_Given request_.
Rewrite the records from the line with "This screenshot has width=661, height=496." up to and including the line with "click(x=92, y=315)", keeping the requests as they are and multiplying every coordinate in the answers by 1.25, rounded to whole numbers with halves rounded up. Give only those lines.
-----
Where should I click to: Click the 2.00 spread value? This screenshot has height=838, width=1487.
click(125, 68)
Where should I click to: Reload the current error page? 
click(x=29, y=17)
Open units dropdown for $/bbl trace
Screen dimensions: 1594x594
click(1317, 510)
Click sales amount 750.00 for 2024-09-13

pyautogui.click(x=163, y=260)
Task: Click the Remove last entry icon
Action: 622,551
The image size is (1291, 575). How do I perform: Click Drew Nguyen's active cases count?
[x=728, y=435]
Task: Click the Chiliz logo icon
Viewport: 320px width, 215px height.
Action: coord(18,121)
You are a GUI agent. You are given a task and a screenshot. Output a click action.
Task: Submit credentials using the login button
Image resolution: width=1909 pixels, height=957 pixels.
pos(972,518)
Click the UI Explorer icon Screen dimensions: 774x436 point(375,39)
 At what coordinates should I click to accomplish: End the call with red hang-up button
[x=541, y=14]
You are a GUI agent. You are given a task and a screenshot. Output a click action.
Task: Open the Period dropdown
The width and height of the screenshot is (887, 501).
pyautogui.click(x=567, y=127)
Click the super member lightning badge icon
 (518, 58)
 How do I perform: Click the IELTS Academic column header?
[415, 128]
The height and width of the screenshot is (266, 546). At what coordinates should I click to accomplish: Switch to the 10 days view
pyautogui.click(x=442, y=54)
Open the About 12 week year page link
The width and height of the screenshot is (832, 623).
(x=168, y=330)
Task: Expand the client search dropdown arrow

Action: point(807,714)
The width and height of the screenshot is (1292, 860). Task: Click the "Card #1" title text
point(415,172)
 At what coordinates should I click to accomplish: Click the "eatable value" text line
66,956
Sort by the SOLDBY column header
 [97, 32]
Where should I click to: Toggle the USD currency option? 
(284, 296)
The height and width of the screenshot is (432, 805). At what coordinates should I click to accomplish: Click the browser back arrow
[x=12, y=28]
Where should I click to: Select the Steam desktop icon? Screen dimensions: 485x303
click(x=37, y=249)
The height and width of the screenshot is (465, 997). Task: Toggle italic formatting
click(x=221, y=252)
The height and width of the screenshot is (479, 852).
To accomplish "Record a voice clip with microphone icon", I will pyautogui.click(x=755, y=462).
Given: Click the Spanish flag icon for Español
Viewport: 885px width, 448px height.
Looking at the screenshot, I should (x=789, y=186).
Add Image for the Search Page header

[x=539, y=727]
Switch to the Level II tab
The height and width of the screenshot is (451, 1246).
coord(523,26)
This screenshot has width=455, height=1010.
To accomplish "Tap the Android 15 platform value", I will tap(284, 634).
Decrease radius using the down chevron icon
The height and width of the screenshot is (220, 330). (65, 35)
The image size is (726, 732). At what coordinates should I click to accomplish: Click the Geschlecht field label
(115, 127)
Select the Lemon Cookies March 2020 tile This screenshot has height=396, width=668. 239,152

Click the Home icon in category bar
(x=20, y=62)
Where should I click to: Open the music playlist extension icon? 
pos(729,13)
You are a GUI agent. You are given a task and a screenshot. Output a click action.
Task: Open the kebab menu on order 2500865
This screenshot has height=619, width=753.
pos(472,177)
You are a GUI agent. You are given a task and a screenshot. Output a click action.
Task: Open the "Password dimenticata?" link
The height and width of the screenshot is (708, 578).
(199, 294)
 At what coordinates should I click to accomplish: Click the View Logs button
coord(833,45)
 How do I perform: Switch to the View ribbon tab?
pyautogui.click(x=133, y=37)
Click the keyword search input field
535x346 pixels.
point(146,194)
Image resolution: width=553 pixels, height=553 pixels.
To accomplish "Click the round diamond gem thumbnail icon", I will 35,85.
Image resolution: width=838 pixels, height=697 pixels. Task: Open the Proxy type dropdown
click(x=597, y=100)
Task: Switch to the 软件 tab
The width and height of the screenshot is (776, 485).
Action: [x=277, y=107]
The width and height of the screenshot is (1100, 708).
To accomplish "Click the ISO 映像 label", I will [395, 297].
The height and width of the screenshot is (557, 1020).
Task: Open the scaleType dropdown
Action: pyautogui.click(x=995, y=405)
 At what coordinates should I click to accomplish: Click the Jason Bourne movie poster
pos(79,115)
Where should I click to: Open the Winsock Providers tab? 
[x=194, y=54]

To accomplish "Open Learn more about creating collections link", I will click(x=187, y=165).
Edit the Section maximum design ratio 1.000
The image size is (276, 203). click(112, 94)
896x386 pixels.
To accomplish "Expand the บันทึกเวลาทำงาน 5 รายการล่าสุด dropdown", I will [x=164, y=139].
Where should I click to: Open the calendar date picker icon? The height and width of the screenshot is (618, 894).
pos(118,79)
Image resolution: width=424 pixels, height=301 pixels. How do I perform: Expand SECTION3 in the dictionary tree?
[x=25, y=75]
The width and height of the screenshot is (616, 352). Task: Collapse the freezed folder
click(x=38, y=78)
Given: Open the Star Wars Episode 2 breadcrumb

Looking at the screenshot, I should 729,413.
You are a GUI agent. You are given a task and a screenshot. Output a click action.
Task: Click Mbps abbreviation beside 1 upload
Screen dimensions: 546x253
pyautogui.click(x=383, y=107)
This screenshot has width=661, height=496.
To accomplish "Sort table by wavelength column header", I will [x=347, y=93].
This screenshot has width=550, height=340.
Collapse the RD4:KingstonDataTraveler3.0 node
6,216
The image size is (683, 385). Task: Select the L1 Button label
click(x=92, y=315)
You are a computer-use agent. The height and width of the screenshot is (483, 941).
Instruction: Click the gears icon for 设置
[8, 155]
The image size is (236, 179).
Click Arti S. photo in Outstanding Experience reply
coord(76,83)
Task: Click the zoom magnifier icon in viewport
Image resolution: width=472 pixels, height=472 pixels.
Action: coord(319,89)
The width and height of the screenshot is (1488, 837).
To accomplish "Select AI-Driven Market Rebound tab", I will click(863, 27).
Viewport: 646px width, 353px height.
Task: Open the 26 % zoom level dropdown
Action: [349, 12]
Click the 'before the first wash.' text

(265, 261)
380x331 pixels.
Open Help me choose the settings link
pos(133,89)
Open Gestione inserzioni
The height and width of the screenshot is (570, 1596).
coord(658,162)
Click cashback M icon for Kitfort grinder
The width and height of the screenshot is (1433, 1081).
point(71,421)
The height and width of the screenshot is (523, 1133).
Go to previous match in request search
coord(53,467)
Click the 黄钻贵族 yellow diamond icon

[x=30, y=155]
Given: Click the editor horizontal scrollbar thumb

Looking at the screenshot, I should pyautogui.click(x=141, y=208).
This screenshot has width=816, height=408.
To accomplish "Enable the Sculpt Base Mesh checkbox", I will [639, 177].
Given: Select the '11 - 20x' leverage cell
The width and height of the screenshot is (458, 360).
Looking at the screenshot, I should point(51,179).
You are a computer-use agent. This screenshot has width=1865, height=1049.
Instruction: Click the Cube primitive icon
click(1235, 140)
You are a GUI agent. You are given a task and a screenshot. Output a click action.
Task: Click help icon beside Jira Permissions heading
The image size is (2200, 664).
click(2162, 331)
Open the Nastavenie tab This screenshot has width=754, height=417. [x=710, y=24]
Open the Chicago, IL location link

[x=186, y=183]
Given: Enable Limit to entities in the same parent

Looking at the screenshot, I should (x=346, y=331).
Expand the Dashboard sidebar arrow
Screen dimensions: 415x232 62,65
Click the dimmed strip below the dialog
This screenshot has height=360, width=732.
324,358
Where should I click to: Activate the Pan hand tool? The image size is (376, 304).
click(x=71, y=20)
-----
_Response to this exercise_.
This screenshot has width=661, height=496.
To accomplish "Sort table by wavelength column header", I will [x=434, y=116].
This screenshot has width=550, height=340.
Collapse the RD4:KingstonDataTraveler3.0 node
8,270
The image size is (683, 385). Task: Select the L1 Button label
click(x=115, y=394)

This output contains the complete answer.